Newly built foundations are insulated with 1" of rigid foam
below grade, plus a collar of another inch over the
portions above ground level. In older homes, you'll need to
attach foam panels inside with metal lath or wood furring
strips. Fasten them to brick or concrete cellar walls with
concrete nails, or to stone walls with screw anchors
cemented between rocks.
It may be easier to insulate your cellar walls with rolled
fiberglass set into a floor-to-ceiling, 2 x 4 partition. As
suggested above for a sloping attic roof, place air vent
baffles behind fiberglass and a vapor barrier in front. A
raised, insulated cellar floor can prevent up to 15% of
energy loss. Allow for water drainage if walls or floor
leak even a little. (For details, see any of the books or
articles on building a rec room in the basement.)
Most unintentional cellar heat loss is due to radiation
from a poorly insulated water heater and pipes, furnace and
hot air ducts, or a long run of flue pipe. You can cure
most of the problem yourself. A blanket over the hot-water
heater can save plenty (your electric utility company may
install it free). Strips of duct tape—the real thing
from a heating supply outlet, not cheap "Duck"
tape—will seal seams in hot air ducting. You can tape
foam sleeves to insulate water pipes and install an
insulated flue between the furnace and chimney.
But fire and building codes are strict when it comes to
insulating furnaces. Consult a licensed heating contractor,
and have him install an automatic flue damper that closes
when the flame has been out long enough to exhaust
combustion gasses but keeps clean warm air from being lost
up your flue.
We only use the oil furnace to supplement wood stoves
during the depth of winter, and the unheated cellar can get
cold.
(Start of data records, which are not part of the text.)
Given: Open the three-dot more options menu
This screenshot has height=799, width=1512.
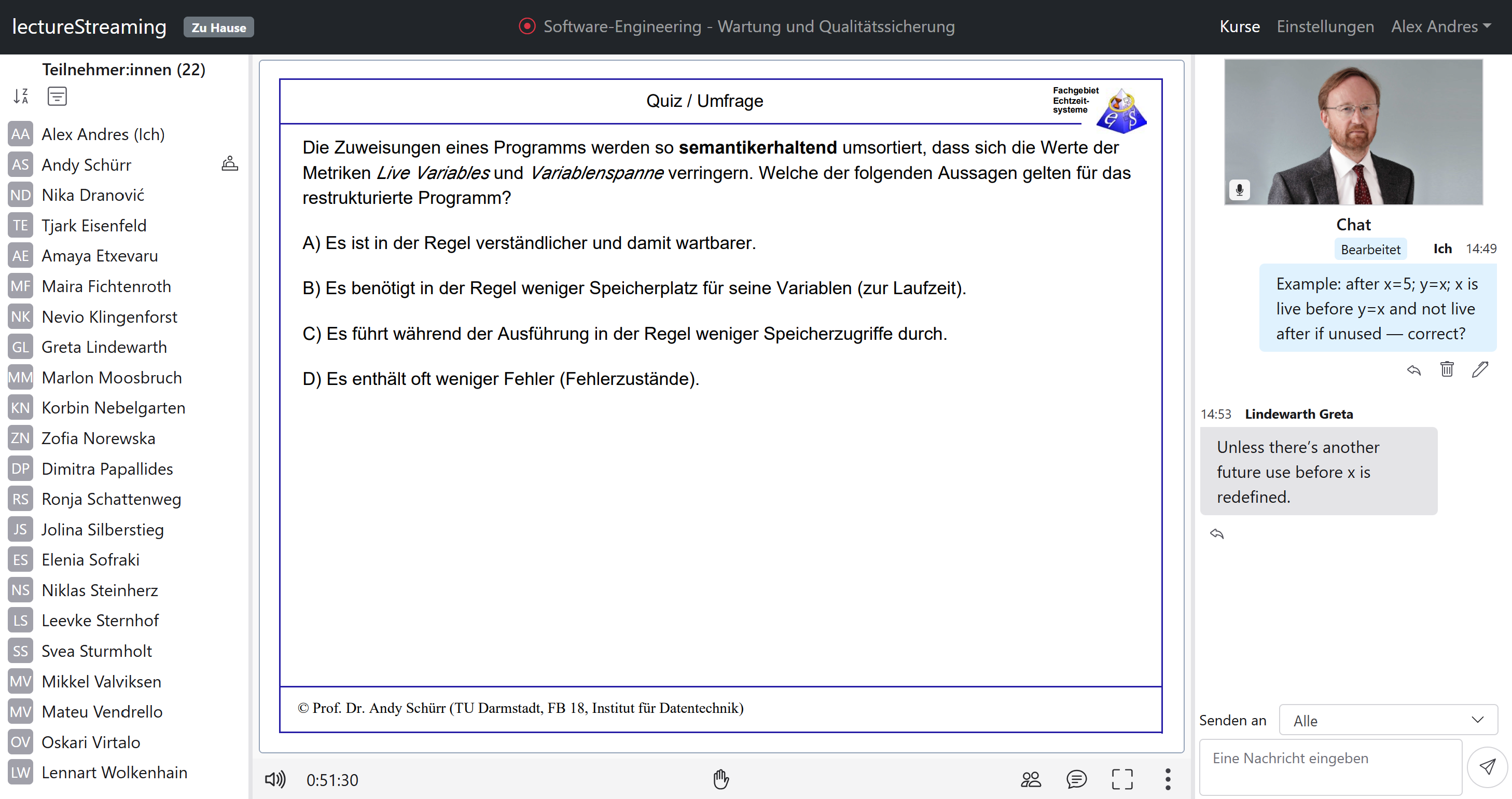Looking at the screenshot, I should click(x=1168, y=780).
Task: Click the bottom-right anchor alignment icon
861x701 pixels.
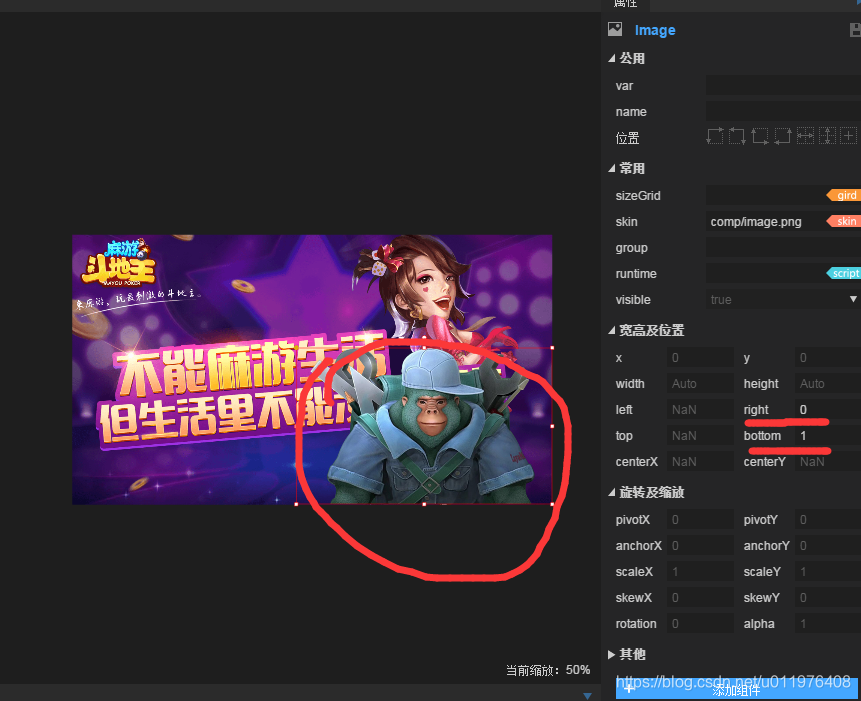Action: (782, 135)
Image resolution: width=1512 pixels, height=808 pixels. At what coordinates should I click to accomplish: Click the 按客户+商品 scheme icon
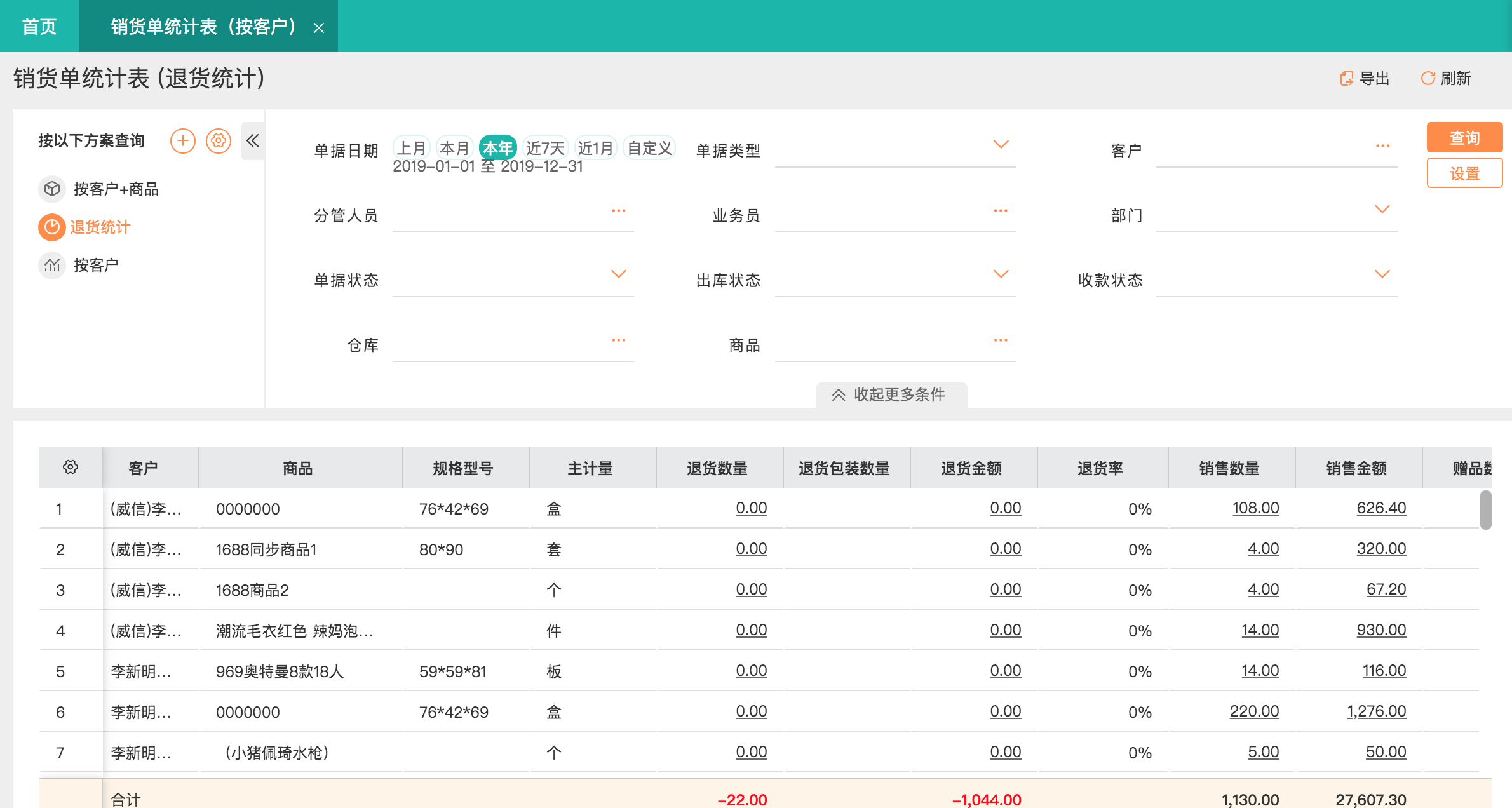(x=50, y=188)
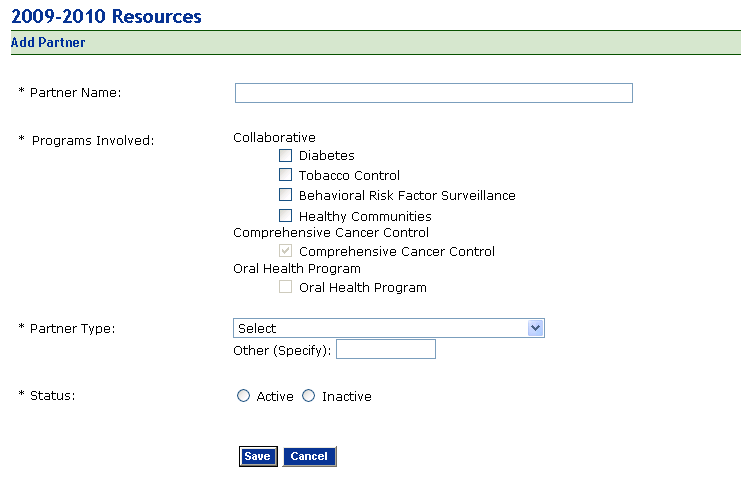Click the Partner Type field label
Viewport: 741px width, 488px height.
72,328
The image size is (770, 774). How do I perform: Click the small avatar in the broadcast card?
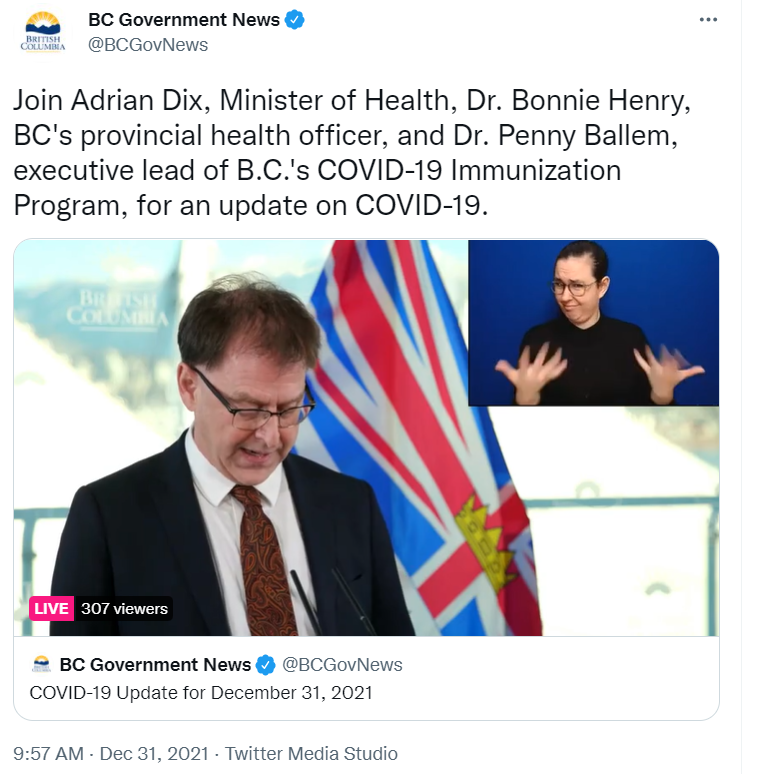click(x=42, y=664)
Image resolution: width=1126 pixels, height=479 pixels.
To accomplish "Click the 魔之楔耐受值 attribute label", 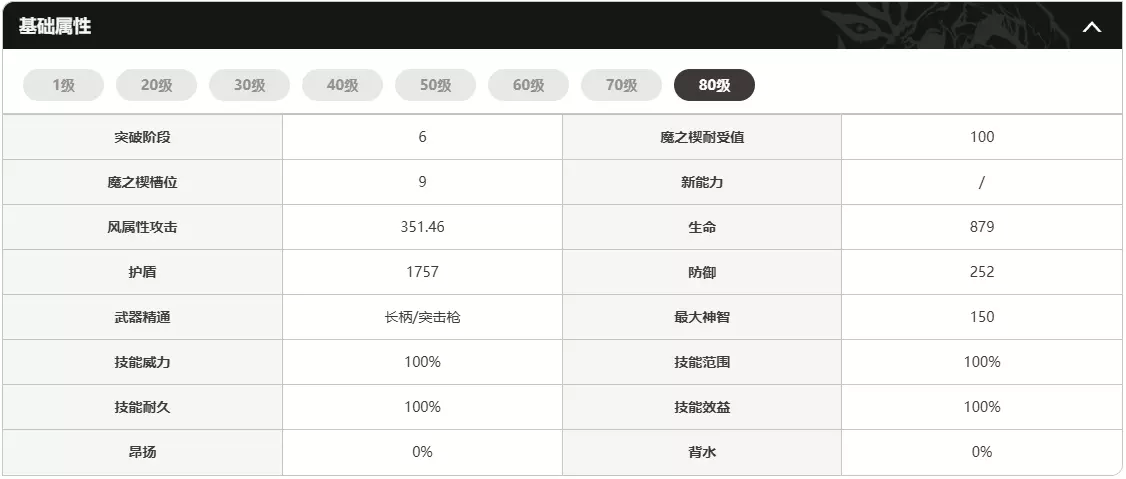I will (x=702, y=137).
To keep plumbing from freezing up, I wrapped electric
heat tape around the pipes (soil pipe leading to the septic
tank as well as the water supply) and enclosed the water
pump in an insulated box with a light bulb inside. Between
the joists under the living room floor, I installed 6",
foil backed, rolled fiberglass, with foil facing up to
reflect radiant heat back into the room. With a
fiber-pad-backed carpet carrying an R-value of over 2, our
feet stay warm during the wood-heat season.